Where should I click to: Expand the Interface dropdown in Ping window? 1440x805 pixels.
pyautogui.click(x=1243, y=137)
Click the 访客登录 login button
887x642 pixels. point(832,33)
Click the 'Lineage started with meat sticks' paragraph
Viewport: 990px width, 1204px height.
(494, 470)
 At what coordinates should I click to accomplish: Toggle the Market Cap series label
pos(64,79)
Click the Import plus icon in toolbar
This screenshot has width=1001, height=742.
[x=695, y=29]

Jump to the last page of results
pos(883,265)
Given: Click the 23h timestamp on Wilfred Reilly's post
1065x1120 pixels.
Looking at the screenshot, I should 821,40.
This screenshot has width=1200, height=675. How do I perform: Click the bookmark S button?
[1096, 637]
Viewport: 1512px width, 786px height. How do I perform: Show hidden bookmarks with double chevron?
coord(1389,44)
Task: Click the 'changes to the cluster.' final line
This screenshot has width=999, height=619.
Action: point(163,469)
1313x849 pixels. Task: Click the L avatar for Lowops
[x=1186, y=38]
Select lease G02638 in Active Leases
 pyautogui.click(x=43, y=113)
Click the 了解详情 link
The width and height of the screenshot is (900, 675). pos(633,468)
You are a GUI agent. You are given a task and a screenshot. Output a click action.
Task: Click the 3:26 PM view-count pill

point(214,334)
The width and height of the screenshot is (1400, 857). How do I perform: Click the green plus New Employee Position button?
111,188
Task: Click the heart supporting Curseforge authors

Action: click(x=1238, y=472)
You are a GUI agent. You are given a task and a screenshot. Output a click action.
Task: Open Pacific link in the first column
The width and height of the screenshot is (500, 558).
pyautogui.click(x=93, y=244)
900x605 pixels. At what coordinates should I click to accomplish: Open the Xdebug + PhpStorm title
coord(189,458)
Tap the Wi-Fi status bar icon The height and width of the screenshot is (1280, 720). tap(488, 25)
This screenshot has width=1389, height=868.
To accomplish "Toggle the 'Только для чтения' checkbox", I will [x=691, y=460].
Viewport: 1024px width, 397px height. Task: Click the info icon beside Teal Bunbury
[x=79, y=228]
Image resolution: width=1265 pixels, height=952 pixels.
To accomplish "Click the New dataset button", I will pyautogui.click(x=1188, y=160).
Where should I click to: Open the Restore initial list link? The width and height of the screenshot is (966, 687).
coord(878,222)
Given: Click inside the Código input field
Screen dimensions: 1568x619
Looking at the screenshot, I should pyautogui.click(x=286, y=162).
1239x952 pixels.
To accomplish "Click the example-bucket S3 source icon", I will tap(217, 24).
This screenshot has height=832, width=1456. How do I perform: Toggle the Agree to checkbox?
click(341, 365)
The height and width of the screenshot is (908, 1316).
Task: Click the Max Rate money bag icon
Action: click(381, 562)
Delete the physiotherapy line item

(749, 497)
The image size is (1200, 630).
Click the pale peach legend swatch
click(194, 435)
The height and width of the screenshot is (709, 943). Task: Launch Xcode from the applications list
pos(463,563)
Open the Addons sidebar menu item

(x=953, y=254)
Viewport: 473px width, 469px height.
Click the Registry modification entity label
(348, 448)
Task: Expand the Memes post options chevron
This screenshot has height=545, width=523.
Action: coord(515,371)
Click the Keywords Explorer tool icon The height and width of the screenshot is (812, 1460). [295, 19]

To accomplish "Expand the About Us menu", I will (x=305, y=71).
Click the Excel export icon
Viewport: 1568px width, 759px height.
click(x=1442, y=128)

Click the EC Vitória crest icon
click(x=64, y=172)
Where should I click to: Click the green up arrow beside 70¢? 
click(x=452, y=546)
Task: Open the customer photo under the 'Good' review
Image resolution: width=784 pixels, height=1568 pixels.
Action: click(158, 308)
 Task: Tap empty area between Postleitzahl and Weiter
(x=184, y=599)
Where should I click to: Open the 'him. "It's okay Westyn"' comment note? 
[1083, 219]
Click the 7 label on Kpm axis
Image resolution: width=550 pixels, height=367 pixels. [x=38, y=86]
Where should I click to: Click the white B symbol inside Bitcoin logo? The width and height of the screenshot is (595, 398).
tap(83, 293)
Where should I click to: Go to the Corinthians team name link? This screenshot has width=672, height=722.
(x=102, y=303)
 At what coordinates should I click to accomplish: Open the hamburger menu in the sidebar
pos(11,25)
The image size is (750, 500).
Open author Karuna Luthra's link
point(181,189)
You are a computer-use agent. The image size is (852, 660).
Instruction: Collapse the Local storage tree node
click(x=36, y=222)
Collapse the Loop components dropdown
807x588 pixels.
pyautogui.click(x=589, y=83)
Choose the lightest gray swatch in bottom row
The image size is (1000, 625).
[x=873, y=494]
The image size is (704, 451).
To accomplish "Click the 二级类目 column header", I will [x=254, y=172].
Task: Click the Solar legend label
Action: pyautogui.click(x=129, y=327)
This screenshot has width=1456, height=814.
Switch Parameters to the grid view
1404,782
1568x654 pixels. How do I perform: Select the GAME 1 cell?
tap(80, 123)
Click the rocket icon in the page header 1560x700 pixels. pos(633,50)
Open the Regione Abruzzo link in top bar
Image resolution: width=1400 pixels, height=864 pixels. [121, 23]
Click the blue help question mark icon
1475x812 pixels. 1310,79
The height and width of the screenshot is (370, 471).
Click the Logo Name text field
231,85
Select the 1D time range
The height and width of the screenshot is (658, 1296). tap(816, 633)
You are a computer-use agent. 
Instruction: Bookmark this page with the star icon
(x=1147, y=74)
★ ★ ★ ★ ★
## Aim of the task
Write out every row above as a numbered list, omitting the blank lines.

## Solution to this exercise
1. Where should I click to: Expand the Interface dropdown in Ping window? 1440x805 pixels.
2. pyautogui.click(x=1243, y=137)
3. Click the 访客登录 login button
4. 887x642 pixels. point(832,33)
5. Click the 'Lineage started with meat sticks' paragraph
6. Viewport: 990px width, 1204px height.
7. (494, 470)
8.  At what coordinates should I click to accomplish: Toggle the Market Cap series label
9. pos(64,79)
10. Click the Import plus icon in toolbar
11. This screenshot has width=1001, height=742.
12. [x=695, y=29]
13. Jump to the last page of results
14. pos(883,265)
15. Given: Click the 23h timestamp on Wilfred Reilly's post
16. 1065x1120 pixels.
17. Looking at the screenshot, I should 821,40.
18. This screenshot has width=1200, height=675. How do I perform: Click the bookmark S button?
19. [1096, 637]
20. Viewport: 1512px width, 786px height. How do I perform: Show hidden bookmarks with double chevron?
21. coord(1389,44)
22. Task: Click the 'changes to the cluster.' final line
23. This screenshot has width=999, height=619.
24. Action: point(163,469)
25. 1313x849 pixels. Task: Click the L avatar for Lowops
26. [x=1186, y=38]
27. Select lease G02638 in Active Leases
28.  pyautogui.click(x=43, y=113)
29. Click the 了解详情 link
30. The width and height of the screenshot is (900, 675). pos(633,468)
31. You are a GUI agent. You are given a task and a screenshot. Output a click action.
32. Task: Click the 3:26 PM view-count pill
33. point(214,334)
34. The width and height of the screenshot is (1400, 857). How do I perform: Click the green plus New Employee Position button?
35. 111,188
36. Task: Click the heart supporting Curseforge authors
37. Action: click(x=1238, y=472)
38. You are a GUI agent. You are given a task and a screenshot. Output a click action.
39. Task: Open Pacific link in the first column
40. The width and height of the screenshot is (500, 558).
41. pyautogui.click(x=93, y=244)
42. 900x605 pixels. At what coordinates should I click to accomplish: Open the Xdebug + PhpStorm title
43. coord(189,458)
44. Tap the Wi-Fi status bar icon The height and width of the screenshot is (1280, 720). tap(488, 25)
45. This screenshot has width=1389, height=868.
46. To accomplish "Toggle the 'Только для чтения' checkbox", I will [x=691, y=460].
47. Viewport: 1024px width, 397px height. Task: Click the info icon beside Teal Bunbury
48. [x=79, y=228]
49. Image resolution: width=1265 pixels, height=952 pixels.
50. To accomplish "Click the New dataset button", I will pyautogui.click(x=1188, y=160).
51. Where should I click to: Open the Restore initial list link? The width and height of the screenshot is (966, 687).
52. coord(878,222)
53. Given: Click inside the Código input field
54. Screen dimensions: 1568x619
55. Looking at the screenshot, I should pyautogui.click(x=286, y=162).
56. 1239x952 pixels.
57. To accomplish "Click the example-bucket S3 source icon", I will tap(217, 24).
58. This screenshot has height=832, width=1456. How do I perform: Toggle the Agree to checkbox?
59. click(341, 365)
60. The height and width of the screenshot is (908, 1316).
61. Task: Click the Max Rate money bag icon
62. Action: click(381, 562)
63. Delete the physiotherapy line item
64. (749, 497)
65. The image size is (1200, 630).
66. Click the pale peach legend swatch
67. click(194, 435)
68. The height and width of the screenshot is (709, 943). Task: Launch Xcode from the applications list
69. pos(463,563)
70. Open the Addons sidebar menu item
71. (x=953, y=254)
72. Viewport: 473px width, 469px height.
73. Click the Registry modification entity label
74. (348, 448)
75. Task: Expand the Memes post options chevron
76. This screenshot has height=545, width=523.
77. Action: coord(515,371)
78. Click the Keywords Explorer tool icon The height and width of the screenshot is (812, 1460). [295, 19]
79. To accomplish "Expand the About Us menu", I will (x=305, y=71).
80. Click the Excel export icon
81. Viewport: 1568px width, 759px height.
82. click(x=1442, y=128)
83. Click the EC Vitória crest icon
84. click(x=64, y=172)
85. Where should I click to: Click the green up arrow beside 70¢? 
86. click(x=452, y=546)
87. Task: Open the customer photo under the 'Good' review
88. Image resolution: width=784 pixels, height=1568 pixels.
89. Action: click(158, 308)
90.  Task: Tap empty area between Postleitzahl and Weiter
91. (x=184, y=599)
92. Where should I click to: Open the 'him. "It's okay Westyn"' comment note? 
93. [1083, 219]
94. Click the 7 label on Kpm axis
95. Image resolution: width=550 pixels, height=367 pixels. [x=38, y=86]
96. Where should I click to: Click the white B symbol inside Bitcoin logo? The width and height of the screenshot is (595, 398).
97. tap(83, 293)
98. Where should I click to: Go to the Corinthians team name link? This screenshot has width=672, height=722.
99. (x=102, y=303)
100.  At what coordinates should I click to accomplish: Open the hamburger menu in the sidebar
101. pos(11,25)
102. The image size is (750, 500).
103. Open author Karuna Luthra's link
104. point(181,189)
105. You are a computer-use agent. The image size is (852, 660).
106. Instruction: Collapse the Local storage tree node
107. click(x=36, y=222)
108. Collapse the Loop components dropdown
109. 807x588 pixels.
110. pyautogui.click(x=589, y=83)
111. Choose the lightest gray swatch in bottom row
112. The image size is (1000, 625).
113. [x=873, y=494]
114. The image size is (704, 451).
115. To accomplish "Click the 二级类目 column header", I will [x=254, y=172].
116. Task: Click the Solar legend label
117. Action: pyautogui.click(x=129, y=327)
118. This screenshot has width=1456, height=814.
119. Switch Parameters to the grid view
120. 1404,782
121. 1568x654 pixels. How do I perform: Select the GAME 1 cell?
122. tap(80, 123)
123. Click the rocket icon in the page header 1560x700 pixels. pos(633,50)
124. Open the Regione Abruzzo link in top bar
125. Image resolution: width=1400 pixels, height=864 pixels. [121, 23]
126. Click the blue help question mark icon
127. 1475x812 pixels. 1310,79
128. The height and width of the screenshot is (370, 471).
129. Click the Logo Name text field
130. 231,85
131. Select the 1D time range
132. The height and width of the screenshot is (658, 1296). tap(816, 633)
133. You are a computer-use agent. 
134. Instruction: Bookmark this page with the star icon
135. (x=1147, y=74)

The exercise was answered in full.